With the support and encouragement of others (including Newbby - thanks!) - I started doing a restorative yoga practice several times a week, started anxiety and phobia counseling, and several other practices to assist my anxiety level to lower naturally. However, it was not enough. I was unable to function and was in danger of losing my career so I pursued medication. At first, I was prescribed Zoloft, then was switched to Fluvoxamine, which is commonly prescribed for OCD and other anxiety disorders. I was switched because of side effects from Zoloft, including sexual side effects.

 

Note: During one of my depressive experiences in the past, I briefly took Lexapro and the sexual side effects for me were horrifying. However, I also know it is very unique and each person might be different.

 

I am doing much better, especially from an OCD perspective. My problem has not gone away, and my anxiety is still there, especially around situations I have labeled as claustrophobic (there are unfortunately many). However, the moment to moment OCD has improved dramatically, and I am possibly increasing my medication dosage to see if I can improve even more. At this point, I would really prefer not to be on the meds, but I felt I had no real option, and I am really glad I did it.
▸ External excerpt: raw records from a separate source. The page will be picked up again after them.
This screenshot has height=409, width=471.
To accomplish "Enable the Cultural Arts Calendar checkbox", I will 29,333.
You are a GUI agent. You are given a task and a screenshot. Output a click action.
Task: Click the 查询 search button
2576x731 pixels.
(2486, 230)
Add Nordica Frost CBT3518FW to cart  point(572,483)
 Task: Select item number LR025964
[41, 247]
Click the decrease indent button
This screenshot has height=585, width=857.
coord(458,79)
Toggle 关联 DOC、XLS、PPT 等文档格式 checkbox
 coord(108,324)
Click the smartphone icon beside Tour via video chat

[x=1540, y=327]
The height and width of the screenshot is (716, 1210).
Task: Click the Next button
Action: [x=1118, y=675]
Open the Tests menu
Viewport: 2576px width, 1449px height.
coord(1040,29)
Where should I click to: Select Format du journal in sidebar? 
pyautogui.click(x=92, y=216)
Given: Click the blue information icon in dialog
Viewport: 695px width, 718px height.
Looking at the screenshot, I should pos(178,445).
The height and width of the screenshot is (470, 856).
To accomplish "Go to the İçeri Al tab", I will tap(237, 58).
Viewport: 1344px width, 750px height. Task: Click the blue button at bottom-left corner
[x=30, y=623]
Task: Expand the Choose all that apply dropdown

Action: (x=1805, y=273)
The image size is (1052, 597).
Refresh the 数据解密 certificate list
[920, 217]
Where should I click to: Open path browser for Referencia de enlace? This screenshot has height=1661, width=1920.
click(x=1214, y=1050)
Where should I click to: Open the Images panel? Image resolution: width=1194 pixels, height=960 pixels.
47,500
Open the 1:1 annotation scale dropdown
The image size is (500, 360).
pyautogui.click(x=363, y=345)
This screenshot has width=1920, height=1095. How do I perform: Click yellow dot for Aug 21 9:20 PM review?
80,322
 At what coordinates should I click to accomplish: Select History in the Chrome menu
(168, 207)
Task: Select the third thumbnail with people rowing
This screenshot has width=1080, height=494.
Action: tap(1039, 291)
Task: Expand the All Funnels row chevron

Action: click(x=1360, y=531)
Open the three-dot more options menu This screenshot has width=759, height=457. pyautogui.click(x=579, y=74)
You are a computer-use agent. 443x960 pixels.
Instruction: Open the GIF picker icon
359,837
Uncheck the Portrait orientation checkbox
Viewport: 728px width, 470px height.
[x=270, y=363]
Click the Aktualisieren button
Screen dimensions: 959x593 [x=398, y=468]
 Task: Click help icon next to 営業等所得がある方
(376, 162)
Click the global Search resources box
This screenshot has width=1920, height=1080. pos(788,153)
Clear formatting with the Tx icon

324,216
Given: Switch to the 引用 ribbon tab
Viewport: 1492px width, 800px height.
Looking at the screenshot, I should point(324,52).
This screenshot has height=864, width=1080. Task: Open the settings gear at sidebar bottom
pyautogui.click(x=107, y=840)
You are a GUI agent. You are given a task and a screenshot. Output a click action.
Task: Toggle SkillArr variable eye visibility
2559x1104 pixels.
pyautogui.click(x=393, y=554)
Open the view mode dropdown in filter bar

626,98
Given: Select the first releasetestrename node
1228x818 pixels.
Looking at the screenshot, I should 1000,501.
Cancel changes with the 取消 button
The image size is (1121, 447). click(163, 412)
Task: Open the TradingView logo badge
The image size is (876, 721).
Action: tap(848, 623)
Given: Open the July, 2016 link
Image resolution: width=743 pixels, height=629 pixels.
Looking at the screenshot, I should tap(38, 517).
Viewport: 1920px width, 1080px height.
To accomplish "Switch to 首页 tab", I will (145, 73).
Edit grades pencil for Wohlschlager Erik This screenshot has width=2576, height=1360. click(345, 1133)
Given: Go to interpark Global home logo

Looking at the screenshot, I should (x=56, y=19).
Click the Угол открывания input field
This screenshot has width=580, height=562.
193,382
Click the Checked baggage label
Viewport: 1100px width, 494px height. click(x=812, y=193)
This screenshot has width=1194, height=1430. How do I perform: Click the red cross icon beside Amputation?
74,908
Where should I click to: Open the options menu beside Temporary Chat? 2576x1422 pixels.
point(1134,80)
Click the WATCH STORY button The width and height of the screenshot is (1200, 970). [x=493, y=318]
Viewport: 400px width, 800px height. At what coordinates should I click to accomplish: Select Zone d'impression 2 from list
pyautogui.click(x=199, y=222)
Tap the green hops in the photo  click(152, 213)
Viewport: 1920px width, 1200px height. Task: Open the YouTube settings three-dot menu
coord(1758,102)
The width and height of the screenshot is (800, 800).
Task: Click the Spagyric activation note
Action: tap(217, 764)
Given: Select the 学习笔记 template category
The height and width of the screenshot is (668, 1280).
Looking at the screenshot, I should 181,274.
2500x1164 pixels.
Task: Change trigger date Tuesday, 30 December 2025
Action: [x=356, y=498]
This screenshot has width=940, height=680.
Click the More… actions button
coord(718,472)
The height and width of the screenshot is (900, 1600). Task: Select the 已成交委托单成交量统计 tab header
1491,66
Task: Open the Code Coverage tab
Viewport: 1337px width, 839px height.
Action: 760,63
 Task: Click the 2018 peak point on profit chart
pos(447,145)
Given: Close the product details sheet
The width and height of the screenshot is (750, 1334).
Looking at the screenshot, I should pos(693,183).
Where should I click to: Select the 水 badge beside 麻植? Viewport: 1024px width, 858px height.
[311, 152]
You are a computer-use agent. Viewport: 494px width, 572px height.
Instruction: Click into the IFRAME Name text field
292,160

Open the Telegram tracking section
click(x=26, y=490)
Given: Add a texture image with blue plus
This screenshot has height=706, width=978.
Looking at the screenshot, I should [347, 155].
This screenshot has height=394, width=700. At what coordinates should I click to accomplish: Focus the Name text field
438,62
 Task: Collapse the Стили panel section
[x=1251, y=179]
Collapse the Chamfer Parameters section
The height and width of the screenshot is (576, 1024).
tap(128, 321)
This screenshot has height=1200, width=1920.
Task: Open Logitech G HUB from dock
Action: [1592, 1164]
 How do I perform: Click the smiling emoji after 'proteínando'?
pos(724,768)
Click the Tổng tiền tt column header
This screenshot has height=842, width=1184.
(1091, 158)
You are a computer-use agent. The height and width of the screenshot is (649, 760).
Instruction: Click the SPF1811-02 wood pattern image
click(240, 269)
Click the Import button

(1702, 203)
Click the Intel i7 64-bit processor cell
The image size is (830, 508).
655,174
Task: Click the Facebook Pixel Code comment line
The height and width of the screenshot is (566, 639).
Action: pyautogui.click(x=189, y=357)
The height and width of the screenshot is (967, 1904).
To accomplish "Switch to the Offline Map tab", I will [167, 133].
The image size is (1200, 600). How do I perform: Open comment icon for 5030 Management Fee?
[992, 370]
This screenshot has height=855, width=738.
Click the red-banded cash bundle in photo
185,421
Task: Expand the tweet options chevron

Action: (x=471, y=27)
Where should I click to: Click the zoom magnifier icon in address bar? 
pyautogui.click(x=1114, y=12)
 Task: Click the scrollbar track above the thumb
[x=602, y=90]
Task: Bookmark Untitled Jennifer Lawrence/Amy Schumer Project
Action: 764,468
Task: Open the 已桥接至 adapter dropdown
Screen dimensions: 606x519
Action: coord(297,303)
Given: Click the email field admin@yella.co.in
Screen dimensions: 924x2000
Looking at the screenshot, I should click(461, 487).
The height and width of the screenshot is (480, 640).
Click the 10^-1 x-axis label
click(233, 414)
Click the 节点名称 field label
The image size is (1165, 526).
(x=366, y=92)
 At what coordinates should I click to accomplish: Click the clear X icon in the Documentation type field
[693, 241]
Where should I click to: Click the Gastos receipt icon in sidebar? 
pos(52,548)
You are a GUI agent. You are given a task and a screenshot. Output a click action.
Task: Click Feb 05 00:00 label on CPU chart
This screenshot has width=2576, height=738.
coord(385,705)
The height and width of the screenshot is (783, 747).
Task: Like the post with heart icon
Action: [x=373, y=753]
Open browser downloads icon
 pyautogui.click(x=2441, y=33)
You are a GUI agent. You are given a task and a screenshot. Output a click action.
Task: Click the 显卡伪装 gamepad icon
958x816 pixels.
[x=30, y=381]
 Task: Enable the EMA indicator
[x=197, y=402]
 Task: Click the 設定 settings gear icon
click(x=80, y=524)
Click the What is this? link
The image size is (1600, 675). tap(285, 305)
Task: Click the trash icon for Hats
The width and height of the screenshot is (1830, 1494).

I have never taken meds for anxiety or depression for more than approx. 6 weeks - the longest I ever forced myself to tolerate something - but I have been on meds since early November and have no intention or need to stop right now - just saying I have been able to tolerate and benefit from this drug.

 

Good luck! Please continue with the yoga, meditation, and other practices to help yourself naturally, and consider medication as a reasonable course of action if you think it would help you get over or through a bad time!